= Directions =
Your task is to transcribe, without alteration, the lines from the top of the material below through the line bearing "511x363 pixels.", inclusive.

= Extracted information =
* * *
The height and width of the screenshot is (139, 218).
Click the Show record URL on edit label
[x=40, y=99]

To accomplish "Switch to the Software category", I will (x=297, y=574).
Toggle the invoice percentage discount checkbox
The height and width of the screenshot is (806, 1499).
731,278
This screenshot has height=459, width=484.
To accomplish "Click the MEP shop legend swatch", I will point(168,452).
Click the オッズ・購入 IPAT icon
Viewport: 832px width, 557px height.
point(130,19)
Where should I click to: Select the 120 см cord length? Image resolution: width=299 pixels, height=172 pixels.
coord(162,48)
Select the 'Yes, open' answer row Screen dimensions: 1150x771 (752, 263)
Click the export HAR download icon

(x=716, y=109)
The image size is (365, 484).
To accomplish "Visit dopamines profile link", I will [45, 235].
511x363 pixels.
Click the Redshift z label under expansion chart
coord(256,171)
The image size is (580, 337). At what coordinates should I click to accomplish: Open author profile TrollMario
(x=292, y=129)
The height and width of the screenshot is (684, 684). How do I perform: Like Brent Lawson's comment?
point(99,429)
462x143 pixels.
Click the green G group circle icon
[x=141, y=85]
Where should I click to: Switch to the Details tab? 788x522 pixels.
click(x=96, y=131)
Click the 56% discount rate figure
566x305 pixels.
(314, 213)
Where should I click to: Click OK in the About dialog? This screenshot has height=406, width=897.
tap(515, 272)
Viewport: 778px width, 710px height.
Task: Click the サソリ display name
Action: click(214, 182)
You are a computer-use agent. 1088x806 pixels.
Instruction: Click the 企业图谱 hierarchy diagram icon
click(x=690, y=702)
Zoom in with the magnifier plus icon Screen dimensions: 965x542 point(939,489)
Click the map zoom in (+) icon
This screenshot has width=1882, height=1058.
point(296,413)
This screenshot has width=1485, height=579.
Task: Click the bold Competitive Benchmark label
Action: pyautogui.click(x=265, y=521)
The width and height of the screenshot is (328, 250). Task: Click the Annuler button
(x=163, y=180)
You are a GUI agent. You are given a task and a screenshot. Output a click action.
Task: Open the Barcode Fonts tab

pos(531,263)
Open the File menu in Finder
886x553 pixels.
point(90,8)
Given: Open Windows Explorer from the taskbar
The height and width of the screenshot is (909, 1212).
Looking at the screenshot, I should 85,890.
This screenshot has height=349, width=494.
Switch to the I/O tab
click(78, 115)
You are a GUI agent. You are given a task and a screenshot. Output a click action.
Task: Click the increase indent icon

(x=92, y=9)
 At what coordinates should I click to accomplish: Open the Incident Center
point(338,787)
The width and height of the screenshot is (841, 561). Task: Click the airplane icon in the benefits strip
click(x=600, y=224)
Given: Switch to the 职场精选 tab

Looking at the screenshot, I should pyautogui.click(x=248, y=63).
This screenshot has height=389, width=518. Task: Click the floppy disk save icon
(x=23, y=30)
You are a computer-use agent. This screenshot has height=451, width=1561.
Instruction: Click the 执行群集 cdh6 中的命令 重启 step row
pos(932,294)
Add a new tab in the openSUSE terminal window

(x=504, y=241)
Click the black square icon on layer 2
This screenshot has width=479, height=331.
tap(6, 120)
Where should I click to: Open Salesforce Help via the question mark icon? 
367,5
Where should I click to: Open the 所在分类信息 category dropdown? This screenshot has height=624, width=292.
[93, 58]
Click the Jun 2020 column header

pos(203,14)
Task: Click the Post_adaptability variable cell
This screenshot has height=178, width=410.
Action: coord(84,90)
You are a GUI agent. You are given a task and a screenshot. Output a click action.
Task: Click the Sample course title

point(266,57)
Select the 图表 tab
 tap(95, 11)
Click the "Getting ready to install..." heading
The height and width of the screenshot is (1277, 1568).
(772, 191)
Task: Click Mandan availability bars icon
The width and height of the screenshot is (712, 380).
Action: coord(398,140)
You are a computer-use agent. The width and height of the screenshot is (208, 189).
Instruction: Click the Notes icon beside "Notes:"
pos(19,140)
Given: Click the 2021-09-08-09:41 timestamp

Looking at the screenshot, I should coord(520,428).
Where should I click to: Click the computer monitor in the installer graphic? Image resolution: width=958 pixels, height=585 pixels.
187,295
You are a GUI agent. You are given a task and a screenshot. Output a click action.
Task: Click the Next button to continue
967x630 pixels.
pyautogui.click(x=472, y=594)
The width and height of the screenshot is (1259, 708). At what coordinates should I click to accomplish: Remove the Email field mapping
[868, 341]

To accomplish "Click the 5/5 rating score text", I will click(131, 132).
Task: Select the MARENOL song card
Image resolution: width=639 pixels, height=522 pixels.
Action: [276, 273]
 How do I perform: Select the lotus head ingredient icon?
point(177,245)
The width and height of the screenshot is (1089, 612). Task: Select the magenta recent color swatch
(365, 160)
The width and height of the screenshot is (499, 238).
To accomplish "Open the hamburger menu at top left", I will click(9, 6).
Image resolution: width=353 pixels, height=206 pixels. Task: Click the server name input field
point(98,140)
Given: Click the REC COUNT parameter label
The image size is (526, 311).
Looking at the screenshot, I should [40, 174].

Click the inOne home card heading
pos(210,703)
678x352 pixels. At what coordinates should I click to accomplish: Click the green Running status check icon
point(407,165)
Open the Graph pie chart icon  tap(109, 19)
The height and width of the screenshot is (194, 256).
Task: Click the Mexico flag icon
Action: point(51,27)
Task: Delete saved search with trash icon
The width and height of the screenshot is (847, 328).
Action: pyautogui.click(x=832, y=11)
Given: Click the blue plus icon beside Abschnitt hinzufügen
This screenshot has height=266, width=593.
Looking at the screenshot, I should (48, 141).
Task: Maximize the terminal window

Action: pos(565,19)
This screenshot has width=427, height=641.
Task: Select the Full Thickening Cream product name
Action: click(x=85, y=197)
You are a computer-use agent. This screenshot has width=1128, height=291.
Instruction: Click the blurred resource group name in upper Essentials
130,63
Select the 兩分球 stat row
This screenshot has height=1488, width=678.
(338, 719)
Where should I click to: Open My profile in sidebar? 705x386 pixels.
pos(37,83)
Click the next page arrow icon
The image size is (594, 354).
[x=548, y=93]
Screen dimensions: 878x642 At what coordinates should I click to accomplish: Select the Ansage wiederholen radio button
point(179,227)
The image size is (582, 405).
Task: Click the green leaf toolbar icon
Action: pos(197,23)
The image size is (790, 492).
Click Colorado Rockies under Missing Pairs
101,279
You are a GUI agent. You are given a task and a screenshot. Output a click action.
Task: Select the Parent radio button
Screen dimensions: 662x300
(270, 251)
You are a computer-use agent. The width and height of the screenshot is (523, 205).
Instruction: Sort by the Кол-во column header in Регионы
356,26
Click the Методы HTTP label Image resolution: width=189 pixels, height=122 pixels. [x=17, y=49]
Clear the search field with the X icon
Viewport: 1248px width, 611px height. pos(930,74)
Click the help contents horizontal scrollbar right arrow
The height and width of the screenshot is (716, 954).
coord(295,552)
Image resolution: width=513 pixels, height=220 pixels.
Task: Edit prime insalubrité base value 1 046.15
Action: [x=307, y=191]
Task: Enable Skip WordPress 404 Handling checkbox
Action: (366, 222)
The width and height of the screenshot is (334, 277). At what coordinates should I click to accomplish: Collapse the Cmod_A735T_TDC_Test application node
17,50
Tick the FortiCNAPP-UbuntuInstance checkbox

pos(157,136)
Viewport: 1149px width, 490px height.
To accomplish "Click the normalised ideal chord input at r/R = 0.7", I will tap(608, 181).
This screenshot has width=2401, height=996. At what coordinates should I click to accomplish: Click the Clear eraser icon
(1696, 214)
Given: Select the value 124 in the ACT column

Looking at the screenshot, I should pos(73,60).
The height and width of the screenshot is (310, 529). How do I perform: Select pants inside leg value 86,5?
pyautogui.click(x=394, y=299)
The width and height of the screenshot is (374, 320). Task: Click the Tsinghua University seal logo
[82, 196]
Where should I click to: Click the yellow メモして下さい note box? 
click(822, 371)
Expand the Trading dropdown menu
* * *
= Answer to this task =
The height and width of the screenshot is (139, 218).
Click the Show record URL on edit label
[x=40, y=99]

To accomplish "Switch to the Software category", I will (x=297, y=574).
Toggle the invoice percentage discount checkbox
The height and width of the screenshot is (806, 1499).
731,278
This screenshot has height=459, width=484.
To accomplish "Click the MEP shop legend swatch", I will point(168,452).
Click the オッズ・購入 IPAT icon
Viewport: 832px width, 557px height.
point(130,19)
Where should I click to: Select the 120 см cord length? Image resolution: width=299 pixels, height=172 pixels.
coord(162,48)
Select the 'Yes, open' answer row Screen dimensions: 1150x771 (752, 263)
Click the export HAR download icon

(x=716, y=109)
The image size is (365, 484).
To accomplish "Visit dopamines profile link", I will [45, 235].
511x363 pixels.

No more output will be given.